The powerful case: an identity provider proxy

The richer configuration is when the proxy plays both roles at once. To the upstream identity provider it presents itself as a service provider (it sends authentication requests and consumes assertions); to the downstream applications it presents itself as an identity provider (it issues assertions they consume). Sitting in the middle, it is an IdP proxy or identity broker.
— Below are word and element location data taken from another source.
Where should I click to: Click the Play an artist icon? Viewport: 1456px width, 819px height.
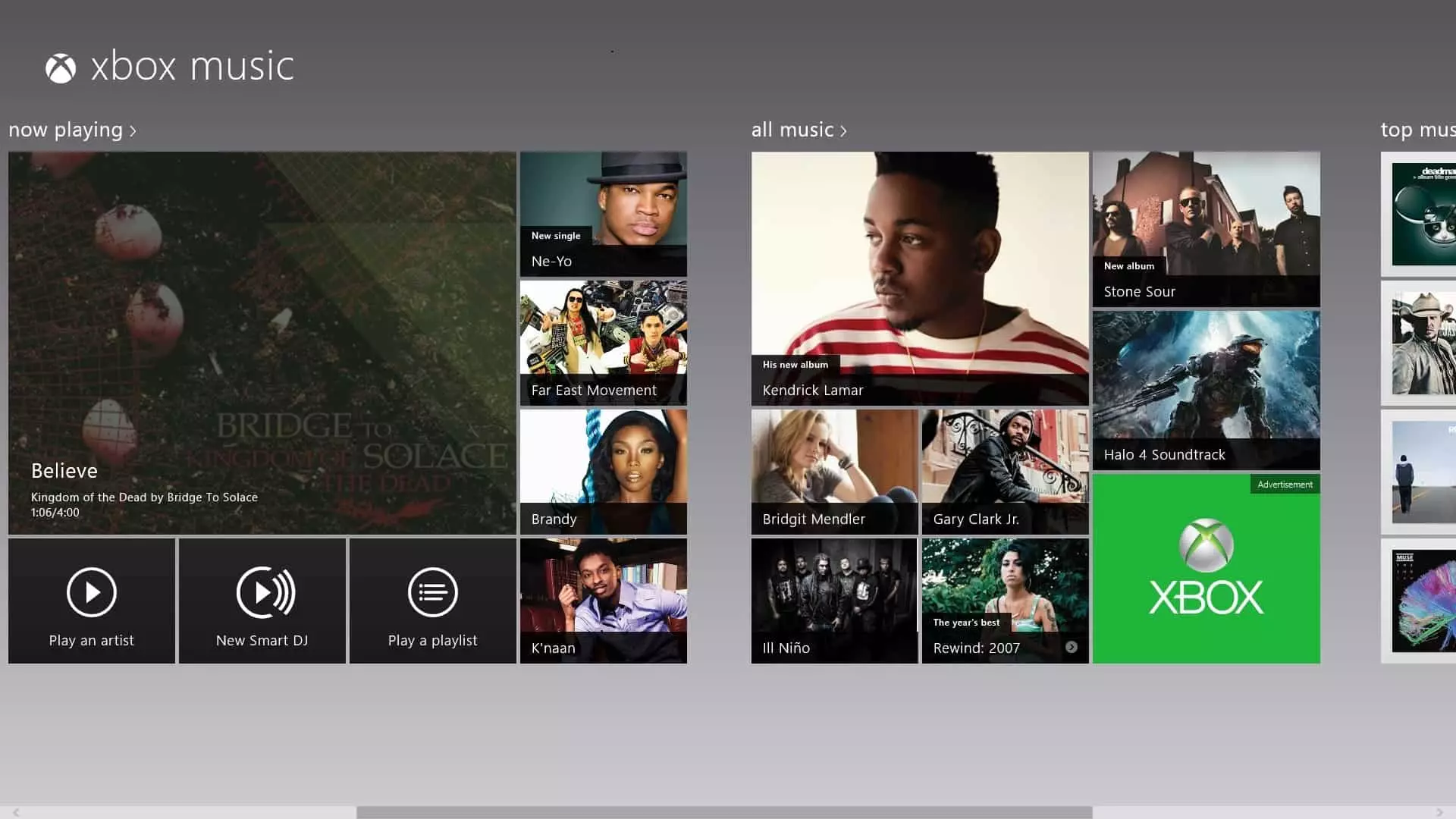91,592
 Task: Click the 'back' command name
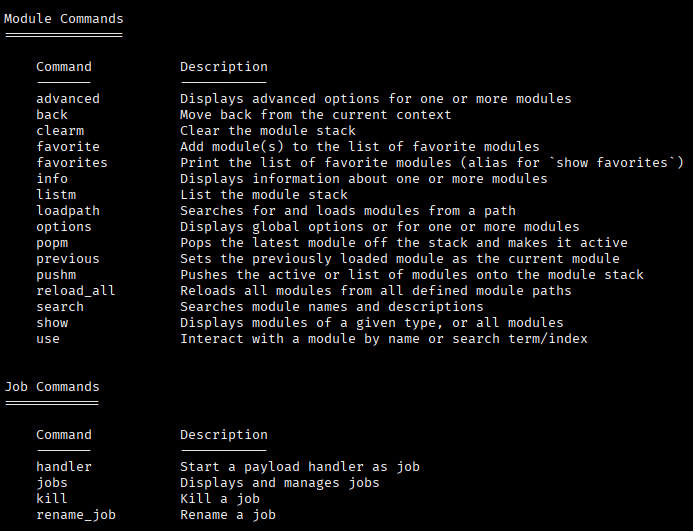52,115
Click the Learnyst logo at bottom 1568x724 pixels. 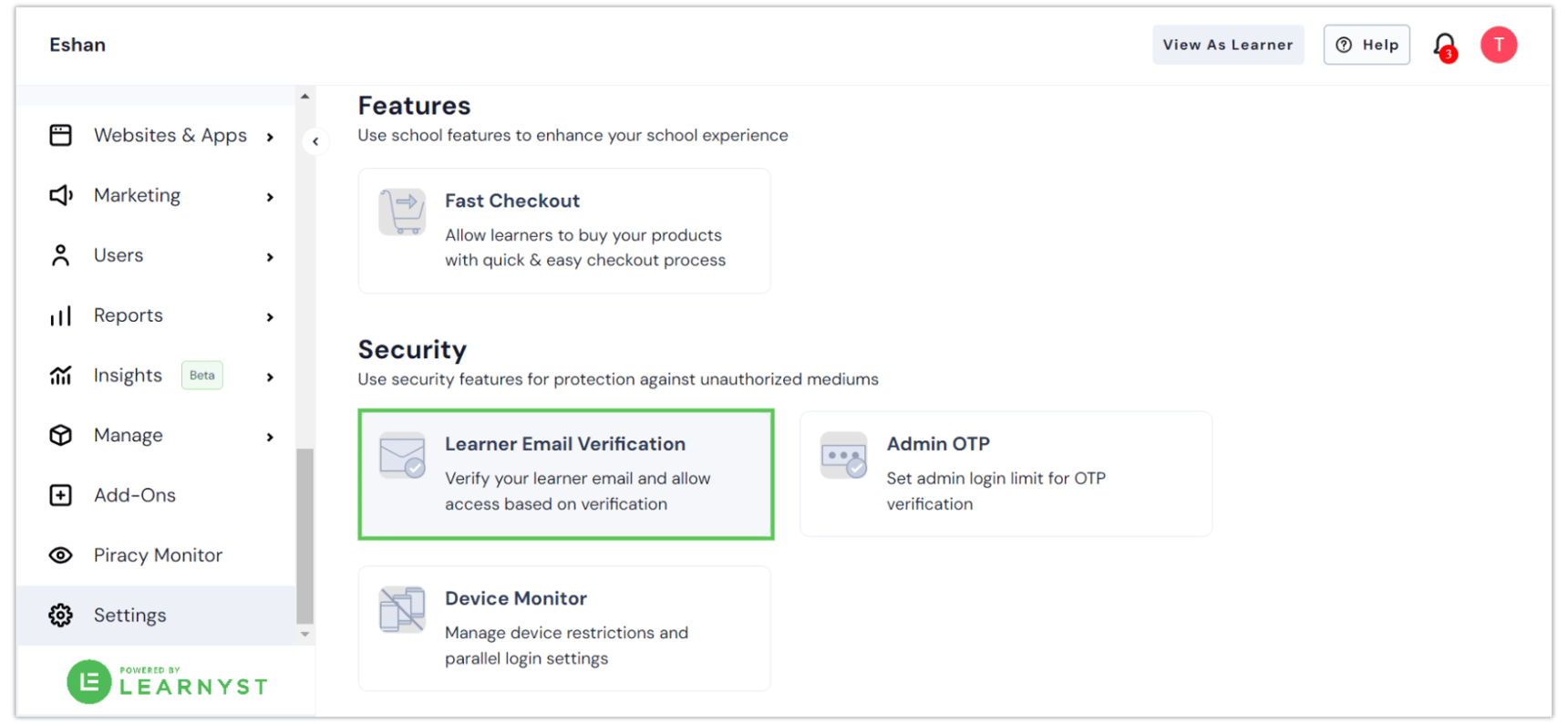point(167,681)
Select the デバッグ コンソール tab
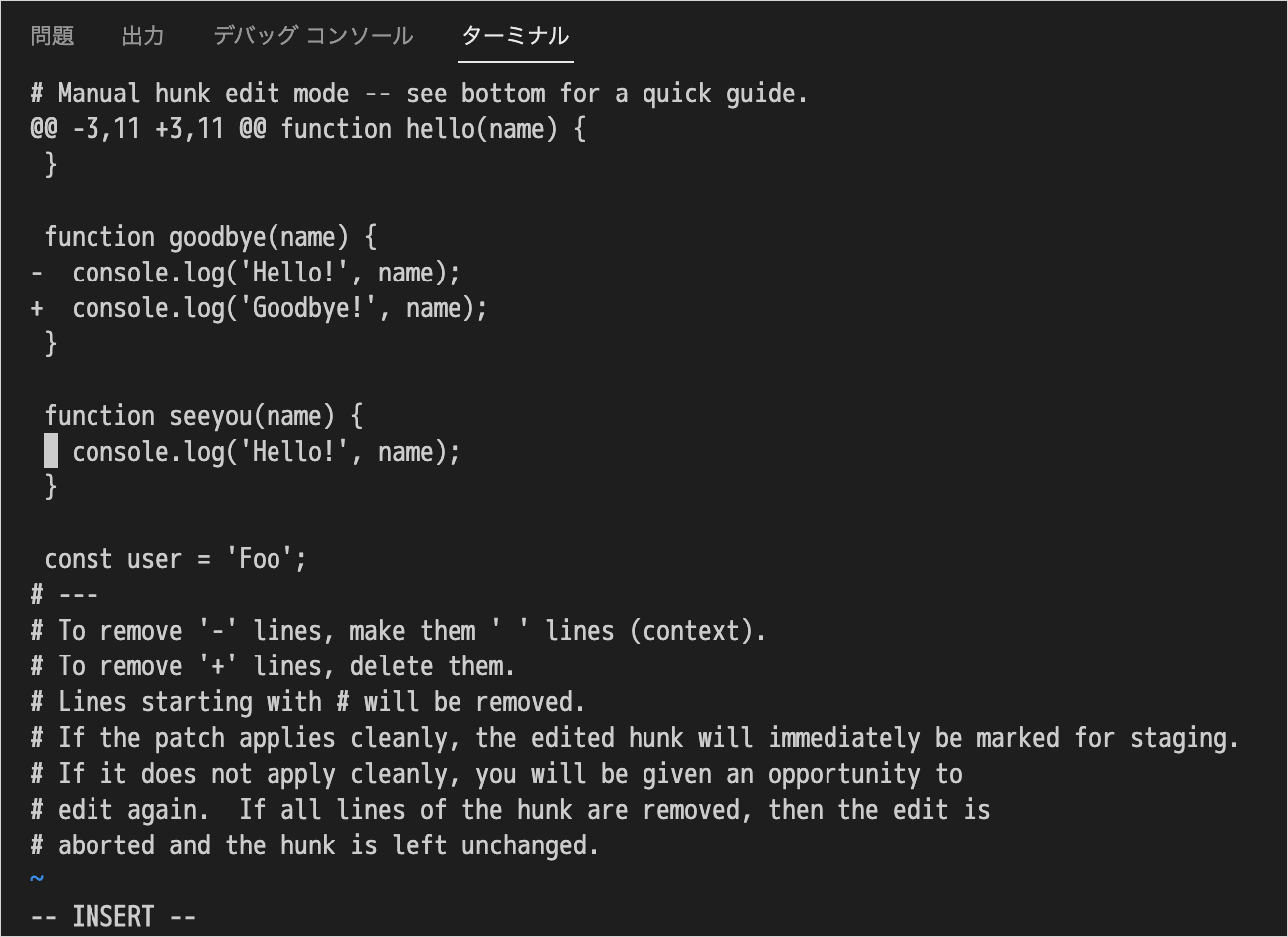Viewport: 1288px width, 937px height. (312, 36)
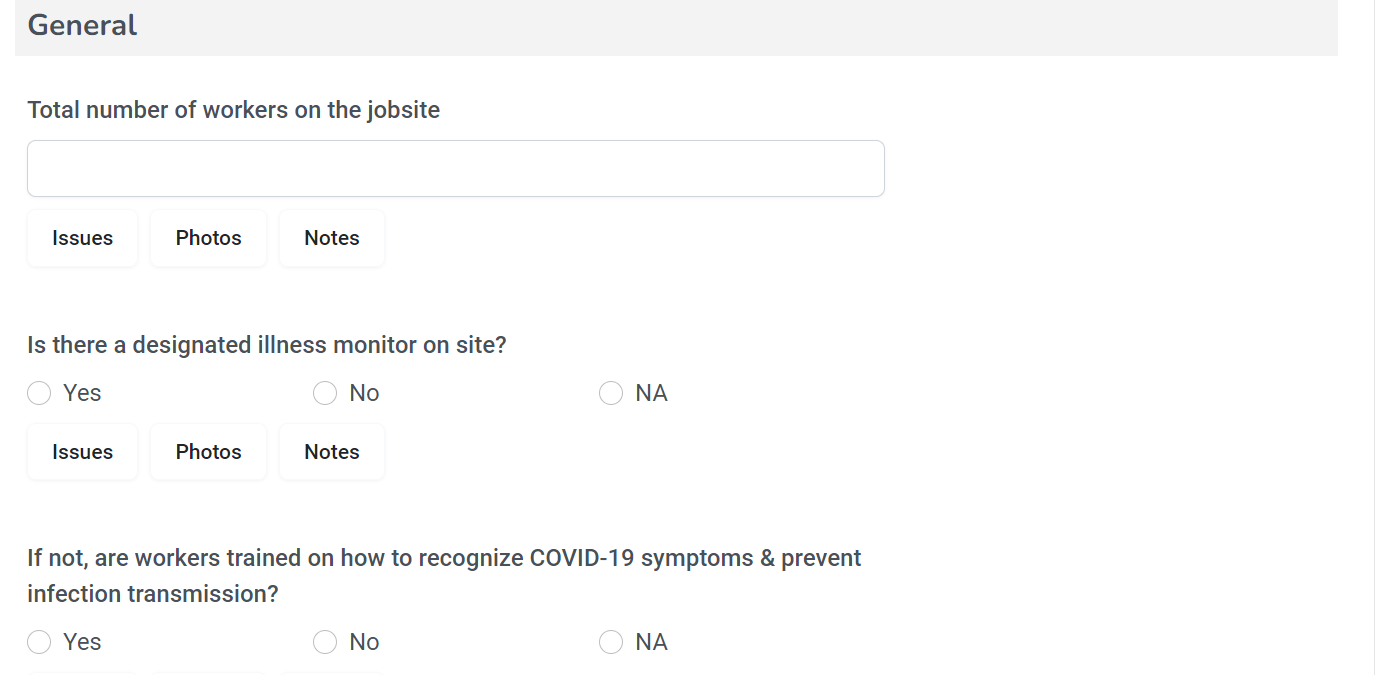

This chaining is what makes federation scale. A single proxy can authenticate the user once against one upstream IdP and then satisfy many downstream applications, each of which trusts only the proxy, not the original IdP. It lets an organization put one consistent authentication policy (multi-factor requirements, device checks, conditional access) at a single chokepoint in front of applications that each speak their own dialect. It also bridges identity systems: the upstream side can be one protocol or IdP and the downstream side another, with the proxy translating between them, which is how a SAML app can be fronted by an OIDC login, or vice versa. The proxy becomes a trust hub: downstream apps delegate to it, it delegates upstream, and the user experiences a single sign-on across the whole set.

Why the mode matters

Because a SAML proxy rides the browser-redirect flow, it inherits SAML's assumptions, and they shape where it fits. It works cleanly for browser-based access, where redirects and POSTs are natural, and it depends on the user having a browser session to redirect, which is why it suits interactive users and struggles with headless clients and servers that cannot follow a SAML redirect. Its security rests entirely on validating the assertion correctly: checking the signature, the issuer, the audience, and the conditions, exactly the checks the SAML signatures and assertions articles describe, because a proxy that admits requests on the strength of an assertion it failed to verify is an open door. And as a trust hub it concentrates risk: compromise the proxy and you compromise access to everything behind it, the identity-layer analogue of the concentration-of-plaintext concern that an SSL forward proxy raises for content.